Forum “technologicznych erotomanów”-gawędziarzy, co trafnie przewidziało wszystkie 11 z ostatnich dwóch kryzysów gospodarczych. Tak sobie siedzimy i wspominamy młodość jak to po nieprzespanej nocy wbiegaliśmy na 10 piętro bez zadyszki. Żodyn się nie spodziewał, żodyn. Że tu się tak trochę iskamy, a trochę nadymamy. No może poza @impeer co czasem coś zrobi na serio i mowi “sprawdzam”. Zabawę psuje:)
W wielkim skrócie to gdzieś około Intel Core procesory nas na poważnie robić w balona i robią zupełnie co innego im przykazano. Stąd te wszystkie wspominane skądinąd bardzo sprytne sztuczki z C z lat '90 nie działają. Owszem jest jeszcze CUDA, embeddings etc. ale bardzo szybko okazuje się, że trudno przeskoczyć przysłowiowe algorytmy z Fortrana wymyślone przez radzieckich naukowców. Biblioteki, obiekty, klasy, generyki, GC etc skleja nam ten świat zgodnie z teorią scalaków (c) @3r3. Z resztą tu też następuje ten sam problem co wszędzie i brakuje ludzi do maintanence i trzeba przycinać rozwój do najpilniejszych gałęzi.
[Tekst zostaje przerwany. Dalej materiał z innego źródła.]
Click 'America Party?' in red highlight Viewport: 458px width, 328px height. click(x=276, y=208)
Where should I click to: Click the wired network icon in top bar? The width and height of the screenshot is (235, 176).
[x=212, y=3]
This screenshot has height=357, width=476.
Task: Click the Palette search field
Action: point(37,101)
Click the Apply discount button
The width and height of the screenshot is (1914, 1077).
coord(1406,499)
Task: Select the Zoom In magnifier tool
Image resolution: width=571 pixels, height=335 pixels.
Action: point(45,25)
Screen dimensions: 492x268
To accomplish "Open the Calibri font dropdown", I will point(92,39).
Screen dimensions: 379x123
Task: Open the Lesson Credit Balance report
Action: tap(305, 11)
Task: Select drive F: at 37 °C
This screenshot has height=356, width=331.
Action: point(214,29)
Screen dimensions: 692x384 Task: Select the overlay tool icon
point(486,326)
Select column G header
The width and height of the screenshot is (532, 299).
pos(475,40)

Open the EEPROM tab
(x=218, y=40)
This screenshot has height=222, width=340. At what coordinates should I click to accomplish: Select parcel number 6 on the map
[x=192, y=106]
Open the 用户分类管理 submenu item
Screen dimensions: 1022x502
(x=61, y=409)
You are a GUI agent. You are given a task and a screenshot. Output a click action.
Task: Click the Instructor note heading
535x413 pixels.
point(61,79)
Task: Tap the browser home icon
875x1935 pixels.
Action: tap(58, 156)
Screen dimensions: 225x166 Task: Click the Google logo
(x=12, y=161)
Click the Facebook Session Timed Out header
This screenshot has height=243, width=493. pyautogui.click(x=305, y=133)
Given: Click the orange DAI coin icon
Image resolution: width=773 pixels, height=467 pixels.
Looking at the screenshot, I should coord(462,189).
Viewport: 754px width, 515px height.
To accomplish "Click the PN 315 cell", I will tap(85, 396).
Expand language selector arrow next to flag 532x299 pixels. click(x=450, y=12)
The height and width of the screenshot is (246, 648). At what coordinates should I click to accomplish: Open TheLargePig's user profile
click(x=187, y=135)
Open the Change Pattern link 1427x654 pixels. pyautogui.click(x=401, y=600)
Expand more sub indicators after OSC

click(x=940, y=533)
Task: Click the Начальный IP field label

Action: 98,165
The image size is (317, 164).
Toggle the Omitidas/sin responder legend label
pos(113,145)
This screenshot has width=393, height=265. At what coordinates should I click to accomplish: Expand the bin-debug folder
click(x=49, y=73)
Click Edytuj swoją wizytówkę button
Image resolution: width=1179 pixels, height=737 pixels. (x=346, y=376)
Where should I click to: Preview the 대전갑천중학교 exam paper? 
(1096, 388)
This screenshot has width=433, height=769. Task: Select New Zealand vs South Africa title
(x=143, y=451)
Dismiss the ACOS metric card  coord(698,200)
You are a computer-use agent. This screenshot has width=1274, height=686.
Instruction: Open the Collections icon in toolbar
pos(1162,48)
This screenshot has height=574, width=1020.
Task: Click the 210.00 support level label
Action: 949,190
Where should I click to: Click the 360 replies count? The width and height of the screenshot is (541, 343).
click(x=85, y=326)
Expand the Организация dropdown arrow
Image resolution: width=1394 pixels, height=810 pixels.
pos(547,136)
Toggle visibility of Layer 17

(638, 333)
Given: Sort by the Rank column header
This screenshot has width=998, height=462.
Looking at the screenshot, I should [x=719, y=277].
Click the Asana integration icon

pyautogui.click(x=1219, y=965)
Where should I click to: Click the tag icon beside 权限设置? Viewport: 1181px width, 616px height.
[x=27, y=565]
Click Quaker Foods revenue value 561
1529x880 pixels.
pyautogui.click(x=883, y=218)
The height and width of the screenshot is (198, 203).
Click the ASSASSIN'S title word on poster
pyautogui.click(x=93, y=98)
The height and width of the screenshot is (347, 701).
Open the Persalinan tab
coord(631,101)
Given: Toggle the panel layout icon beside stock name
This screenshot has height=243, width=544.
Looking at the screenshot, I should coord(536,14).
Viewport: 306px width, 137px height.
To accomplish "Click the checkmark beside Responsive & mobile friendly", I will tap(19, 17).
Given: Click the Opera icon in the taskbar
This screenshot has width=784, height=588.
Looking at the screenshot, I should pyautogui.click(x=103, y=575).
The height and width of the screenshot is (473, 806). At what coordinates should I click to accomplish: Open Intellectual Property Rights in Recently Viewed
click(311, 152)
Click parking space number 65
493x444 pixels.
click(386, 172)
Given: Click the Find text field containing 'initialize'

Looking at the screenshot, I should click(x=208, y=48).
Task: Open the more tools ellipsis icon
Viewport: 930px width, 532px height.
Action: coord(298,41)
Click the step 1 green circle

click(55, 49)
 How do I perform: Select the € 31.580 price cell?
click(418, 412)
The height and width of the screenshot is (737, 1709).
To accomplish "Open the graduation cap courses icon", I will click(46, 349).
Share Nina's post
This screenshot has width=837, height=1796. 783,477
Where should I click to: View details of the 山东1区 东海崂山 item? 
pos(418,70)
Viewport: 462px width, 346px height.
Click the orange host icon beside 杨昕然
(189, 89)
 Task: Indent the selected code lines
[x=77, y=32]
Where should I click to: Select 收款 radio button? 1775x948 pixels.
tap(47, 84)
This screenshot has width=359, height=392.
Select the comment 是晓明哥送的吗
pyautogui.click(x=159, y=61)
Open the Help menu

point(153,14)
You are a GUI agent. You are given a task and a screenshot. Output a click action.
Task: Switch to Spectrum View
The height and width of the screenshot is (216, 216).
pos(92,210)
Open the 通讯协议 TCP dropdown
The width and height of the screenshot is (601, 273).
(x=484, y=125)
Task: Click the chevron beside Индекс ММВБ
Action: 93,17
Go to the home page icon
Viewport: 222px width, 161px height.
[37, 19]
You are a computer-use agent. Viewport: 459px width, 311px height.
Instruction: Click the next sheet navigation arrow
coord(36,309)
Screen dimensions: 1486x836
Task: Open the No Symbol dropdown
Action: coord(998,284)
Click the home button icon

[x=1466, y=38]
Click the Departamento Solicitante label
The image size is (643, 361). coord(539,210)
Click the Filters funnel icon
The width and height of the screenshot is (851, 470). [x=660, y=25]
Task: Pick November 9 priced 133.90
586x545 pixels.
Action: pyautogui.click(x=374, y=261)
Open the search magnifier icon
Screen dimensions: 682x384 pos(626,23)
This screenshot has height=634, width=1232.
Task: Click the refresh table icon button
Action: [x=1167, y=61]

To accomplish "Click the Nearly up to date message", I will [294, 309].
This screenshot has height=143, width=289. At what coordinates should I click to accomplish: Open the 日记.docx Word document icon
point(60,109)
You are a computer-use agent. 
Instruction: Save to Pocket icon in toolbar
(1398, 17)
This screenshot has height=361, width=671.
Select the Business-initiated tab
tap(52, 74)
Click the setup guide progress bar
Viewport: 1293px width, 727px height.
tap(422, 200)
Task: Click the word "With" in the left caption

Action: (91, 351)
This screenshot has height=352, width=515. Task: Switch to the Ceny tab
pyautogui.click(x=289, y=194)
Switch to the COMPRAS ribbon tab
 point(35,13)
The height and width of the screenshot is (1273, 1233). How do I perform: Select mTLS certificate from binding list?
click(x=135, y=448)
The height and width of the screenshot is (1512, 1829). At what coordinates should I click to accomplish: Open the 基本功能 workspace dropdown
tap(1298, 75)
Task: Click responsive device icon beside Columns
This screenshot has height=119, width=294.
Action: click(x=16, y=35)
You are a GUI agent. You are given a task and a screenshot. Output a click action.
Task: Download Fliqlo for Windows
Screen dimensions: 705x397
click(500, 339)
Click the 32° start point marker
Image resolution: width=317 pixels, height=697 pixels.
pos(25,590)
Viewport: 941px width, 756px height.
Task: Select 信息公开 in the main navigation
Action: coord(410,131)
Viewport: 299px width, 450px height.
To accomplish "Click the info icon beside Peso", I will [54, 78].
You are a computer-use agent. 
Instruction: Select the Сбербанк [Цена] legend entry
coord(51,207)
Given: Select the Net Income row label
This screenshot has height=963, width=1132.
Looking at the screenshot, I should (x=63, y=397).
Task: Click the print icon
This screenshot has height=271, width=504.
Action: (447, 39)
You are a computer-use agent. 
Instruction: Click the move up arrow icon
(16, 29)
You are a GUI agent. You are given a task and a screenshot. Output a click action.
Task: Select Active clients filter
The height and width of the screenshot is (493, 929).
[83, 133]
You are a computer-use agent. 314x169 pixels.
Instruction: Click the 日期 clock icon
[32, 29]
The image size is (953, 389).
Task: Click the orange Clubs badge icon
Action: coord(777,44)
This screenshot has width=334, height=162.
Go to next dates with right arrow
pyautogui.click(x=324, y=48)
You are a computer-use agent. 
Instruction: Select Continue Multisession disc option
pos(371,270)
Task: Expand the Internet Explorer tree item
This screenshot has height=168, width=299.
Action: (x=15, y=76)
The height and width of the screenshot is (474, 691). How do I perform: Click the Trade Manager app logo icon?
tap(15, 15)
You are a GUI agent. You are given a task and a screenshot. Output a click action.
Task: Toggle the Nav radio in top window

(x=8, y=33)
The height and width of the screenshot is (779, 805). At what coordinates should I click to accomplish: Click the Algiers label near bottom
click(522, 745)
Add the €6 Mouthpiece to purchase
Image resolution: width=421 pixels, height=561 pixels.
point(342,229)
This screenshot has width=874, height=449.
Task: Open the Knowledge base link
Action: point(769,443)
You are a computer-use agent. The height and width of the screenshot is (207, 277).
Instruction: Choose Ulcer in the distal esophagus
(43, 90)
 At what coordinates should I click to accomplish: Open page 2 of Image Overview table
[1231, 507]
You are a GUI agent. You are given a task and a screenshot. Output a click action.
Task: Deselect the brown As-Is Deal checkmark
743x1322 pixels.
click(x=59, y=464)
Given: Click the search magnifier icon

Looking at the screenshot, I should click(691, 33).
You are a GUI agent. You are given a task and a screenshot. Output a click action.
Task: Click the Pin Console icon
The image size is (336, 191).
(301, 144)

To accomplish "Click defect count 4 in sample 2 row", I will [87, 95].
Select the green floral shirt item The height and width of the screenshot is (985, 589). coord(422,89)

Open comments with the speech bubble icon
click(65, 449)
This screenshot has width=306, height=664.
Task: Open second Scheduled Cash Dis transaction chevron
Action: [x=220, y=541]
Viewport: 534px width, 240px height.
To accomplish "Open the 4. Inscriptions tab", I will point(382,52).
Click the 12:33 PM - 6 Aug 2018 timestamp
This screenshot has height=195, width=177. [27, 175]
I właśnie kiedyś w ramach uziemienia w domu przeglądałem swój kod lat dziecinnych (w Gw-Basicu:)) z i ładnie tam jak na ślepo powielałem tam scieżkę ewolucyjną w upraszczaniu i generalizacji, co co frontier IT robił dekadę-dwie wczesniej - geniuszem nie jestem, koła nie wymyśliłem, ale wygląda na to, że basic->pascal->c/asm->obiekty->zło to była scieżka linii najmniejszego oporu.
Chętnie - widzę, że coś z tego będzie, bo tu jest komu taki tekst zrozumieć. Tu nie trzeba nikomu tłumaczyć “jak krowie na granicy”. A pisać w obcej mowie mi się nie chce, bo bardziej znam Pi&Sigmę niż Dr Who więc żarty nie będą takie dobre.